** MATERIALS PROVIDED follows **

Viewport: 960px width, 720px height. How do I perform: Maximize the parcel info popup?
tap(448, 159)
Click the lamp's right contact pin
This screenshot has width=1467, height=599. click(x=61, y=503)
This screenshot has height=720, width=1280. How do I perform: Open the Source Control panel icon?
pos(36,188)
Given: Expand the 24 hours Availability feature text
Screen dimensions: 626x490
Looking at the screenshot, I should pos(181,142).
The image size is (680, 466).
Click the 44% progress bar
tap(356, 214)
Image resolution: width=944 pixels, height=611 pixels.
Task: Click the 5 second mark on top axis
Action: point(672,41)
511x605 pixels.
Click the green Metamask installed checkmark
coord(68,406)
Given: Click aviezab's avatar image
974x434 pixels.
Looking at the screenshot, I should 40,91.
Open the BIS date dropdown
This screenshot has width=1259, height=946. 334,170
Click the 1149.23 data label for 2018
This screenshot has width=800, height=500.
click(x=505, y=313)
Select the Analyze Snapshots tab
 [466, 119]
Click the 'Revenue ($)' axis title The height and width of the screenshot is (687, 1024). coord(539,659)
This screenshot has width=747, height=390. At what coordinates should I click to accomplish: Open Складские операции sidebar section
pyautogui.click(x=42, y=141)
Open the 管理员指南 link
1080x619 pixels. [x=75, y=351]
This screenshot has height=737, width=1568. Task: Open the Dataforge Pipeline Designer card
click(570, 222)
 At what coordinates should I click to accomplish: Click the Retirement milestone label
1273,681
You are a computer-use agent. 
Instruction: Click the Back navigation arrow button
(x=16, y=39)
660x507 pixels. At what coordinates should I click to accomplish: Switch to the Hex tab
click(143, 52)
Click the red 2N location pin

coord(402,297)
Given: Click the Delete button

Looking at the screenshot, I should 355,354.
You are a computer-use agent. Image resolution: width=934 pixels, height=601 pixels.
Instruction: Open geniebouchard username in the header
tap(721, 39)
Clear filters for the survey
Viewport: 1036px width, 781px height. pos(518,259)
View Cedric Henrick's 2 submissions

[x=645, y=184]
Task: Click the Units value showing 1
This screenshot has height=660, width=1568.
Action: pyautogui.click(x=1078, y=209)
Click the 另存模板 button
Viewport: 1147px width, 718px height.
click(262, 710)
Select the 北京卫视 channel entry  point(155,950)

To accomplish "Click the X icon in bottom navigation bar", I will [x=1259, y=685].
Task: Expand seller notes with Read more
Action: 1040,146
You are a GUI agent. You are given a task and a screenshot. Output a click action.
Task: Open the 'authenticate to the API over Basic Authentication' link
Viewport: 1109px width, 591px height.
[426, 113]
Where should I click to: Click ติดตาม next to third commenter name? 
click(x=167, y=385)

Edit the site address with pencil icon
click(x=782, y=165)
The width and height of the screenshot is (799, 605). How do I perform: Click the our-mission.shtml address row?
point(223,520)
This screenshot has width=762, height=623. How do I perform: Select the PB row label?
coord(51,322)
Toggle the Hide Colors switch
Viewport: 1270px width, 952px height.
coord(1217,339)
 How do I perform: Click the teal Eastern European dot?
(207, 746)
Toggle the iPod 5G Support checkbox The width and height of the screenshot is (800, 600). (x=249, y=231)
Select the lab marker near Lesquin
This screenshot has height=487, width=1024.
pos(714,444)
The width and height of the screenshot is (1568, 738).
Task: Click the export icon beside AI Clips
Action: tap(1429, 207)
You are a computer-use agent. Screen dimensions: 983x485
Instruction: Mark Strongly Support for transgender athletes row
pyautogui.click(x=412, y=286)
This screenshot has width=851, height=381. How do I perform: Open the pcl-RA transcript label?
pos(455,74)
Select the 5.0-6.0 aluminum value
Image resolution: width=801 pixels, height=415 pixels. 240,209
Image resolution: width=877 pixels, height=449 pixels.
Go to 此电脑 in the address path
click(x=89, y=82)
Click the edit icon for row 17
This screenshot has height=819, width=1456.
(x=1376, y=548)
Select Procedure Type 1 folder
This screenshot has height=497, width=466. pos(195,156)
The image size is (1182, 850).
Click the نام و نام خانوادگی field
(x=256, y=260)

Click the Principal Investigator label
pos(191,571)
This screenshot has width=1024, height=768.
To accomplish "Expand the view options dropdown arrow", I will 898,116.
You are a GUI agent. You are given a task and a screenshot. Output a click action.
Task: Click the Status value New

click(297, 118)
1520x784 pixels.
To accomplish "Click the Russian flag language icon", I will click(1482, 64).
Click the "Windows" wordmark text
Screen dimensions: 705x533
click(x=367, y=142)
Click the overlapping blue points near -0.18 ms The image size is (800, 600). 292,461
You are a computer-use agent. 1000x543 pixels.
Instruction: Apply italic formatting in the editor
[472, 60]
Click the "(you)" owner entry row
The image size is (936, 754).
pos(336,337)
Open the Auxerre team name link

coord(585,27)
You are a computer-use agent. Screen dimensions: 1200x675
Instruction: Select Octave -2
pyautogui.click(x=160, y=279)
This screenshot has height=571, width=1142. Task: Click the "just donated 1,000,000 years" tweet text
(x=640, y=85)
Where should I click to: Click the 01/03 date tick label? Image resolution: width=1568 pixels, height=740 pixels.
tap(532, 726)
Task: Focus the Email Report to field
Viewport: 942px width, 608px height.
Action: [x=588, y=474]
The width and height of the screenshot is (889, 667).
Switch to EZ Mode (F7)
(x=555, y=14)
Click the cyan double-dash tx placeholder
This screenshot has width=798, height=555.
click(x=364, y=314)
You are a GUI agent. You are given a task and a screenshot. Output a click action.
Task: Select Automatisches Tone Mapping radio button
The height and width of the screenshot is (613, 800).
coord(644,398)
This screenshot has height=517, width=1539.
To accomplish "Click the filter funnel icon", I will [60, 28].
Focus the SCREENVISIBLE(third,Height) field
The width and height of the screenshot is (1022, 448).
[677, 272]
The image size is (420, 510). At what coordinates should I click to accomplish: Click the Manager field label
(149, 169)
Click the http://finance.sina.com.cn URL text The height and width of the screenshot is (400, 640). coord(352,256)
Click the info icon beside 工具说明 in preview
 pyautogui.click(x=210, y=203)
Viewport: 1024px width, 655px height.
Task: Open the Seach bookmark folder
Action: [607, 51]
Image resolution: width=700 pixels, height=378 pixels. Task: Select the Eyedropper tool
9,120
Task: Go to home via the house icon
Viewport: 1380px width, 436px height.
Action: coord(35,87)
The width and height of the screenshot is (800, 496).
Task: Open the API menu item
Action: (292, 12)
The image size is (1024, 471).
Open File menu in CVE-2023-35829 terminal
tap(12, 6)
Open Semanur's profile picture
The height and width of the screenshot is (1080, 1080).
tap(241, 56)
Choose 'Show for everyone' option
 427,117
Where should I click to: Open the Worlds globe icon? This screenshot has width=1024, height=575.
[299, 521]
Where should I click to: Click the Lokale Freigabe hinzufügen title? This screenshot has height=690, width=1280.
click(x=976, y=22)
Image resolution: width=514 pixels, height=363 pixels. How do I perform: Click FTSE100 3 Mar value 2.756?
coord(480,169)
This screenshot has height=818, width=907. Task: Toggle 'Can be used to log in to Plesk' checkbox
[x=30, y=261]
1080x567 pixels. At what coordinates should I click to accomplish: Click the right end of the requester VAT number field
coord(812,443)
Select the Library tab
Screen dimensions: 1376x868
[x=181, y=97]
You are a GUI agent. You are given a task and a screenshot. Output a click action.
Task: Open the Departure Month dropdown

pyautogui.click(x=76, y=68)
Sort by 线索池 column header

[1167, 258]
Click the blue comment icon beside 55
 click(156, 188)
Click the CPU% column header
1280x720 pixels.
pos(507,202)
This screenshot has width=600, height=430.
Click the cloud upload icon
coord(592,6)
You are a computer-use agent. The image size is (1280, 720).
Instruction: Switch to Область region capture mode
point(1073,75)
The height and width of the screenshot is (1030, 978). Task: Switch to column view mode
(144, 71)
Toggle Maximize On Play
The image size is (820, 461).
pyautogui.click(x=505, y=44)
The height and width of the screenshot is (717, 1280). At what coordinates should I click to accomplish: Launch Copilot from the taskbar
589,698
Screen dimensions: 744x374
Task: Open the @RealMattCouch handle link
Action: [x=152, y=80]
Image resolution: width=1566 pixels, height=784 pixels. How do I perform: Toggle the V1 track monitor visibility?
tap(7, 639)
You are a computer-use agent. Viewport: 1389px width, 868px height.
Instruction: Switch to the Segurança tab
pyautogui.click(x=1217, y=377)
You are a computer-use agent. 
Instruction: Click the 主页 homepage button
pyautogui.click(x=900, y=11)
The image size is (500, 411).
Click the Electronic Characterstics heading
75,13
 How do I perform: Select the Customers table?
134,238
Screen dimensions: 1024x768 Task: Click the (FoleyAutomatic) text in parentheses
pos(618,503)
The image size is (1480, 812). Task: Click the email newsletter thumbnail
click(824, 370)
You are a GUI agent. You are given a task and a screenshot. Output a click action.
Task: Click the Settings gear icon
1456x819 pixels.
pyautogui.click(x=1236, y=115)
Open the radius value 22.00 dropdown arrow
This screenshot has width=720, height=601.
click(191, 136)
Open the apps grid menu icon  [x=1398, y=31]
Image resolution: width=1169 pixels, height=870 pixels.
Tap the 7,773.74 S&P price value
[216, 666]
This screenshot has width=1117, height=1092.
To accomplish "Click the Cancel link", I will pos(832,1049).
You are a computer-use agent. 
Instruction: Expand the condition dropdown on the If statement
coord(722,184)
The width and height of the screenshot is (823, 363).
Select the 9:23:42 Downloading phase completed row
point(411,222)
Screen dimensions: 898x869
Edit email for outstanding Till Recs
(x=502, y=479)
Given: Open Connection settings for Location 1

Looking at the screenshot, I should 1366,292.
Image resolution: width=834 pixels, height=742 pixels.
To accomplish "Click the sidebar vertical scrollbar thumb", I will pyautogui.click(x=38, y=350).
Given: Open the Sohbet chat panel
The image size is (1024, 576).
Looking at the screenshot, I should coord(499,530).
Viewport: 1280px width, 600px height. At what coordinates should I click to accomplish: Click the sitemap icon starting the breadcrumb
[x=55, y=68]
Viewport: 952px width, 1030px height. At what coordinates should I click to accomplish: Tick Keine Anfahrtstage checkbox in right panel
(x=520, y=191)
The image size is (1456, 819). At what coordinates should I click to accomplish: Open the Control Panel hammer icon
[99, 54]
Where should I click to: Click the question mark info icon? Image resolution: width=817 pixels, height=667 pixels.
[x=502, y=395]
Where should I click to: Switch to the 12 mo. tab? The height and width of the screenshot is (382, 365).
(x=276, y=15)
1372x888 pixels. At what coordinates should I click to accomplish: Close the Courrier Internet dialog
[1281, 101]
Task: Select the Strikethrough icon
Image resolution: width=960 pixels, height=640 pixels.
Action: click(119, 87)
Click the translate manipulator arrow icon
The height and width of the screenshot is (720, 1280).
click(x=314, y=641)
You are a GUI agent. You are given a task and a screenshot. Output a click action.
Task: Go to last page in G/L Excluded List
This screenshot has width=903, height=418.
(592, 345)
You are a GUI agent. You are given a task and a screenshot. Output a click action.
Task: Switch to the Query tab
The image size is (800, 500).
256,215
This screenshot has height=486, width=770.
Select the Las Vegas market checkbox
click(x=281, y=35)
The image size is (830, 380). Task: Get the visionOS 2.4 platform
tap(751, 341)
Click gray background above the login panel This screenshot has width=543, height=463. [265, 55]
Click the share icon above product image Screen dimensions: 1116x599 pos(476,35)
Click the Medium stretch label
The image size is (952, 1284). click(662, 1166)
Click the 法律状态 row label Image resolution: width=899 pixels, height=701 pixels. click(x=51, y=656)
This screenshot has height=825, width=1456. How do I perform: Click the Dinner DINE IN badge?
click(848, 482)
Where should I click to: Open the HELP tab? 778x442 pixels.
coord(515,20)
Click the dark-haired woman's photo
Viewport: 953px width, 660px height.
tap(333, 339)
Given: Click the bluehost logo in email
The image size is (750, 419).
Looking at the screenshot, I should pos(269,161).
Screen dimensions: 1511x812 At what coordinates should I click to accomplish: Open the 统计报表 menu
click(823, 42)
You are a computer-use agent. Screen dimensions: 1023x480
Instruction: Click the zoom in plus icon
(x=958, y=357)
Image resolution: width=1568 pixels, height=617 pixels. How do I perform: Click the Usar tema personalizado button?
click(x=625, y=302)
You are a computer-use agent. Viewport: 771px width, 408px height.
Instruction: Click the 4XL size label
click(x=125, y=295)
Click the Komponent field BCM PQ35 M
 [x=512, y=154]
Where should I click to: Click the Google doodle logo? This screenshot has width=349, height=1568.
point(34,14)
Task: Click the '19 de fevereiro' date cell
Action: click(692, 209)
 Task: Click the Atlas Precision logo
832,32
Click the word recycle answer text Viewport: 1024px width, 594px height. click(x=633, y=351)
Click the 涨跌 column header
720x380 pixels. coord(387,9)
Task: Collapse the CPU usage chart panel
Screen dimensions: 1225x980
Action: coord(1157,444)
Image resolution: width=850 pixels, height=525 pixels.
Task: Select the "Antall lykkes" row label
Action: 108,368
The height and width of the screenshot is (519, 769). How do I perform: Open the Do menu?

** End of MATERIALS PROVIDED **

### WORK REQUEST
Look through the entries and give the number of lines containing the word "above". Add nothing else.

### RESULT OF THE EXERCISE
2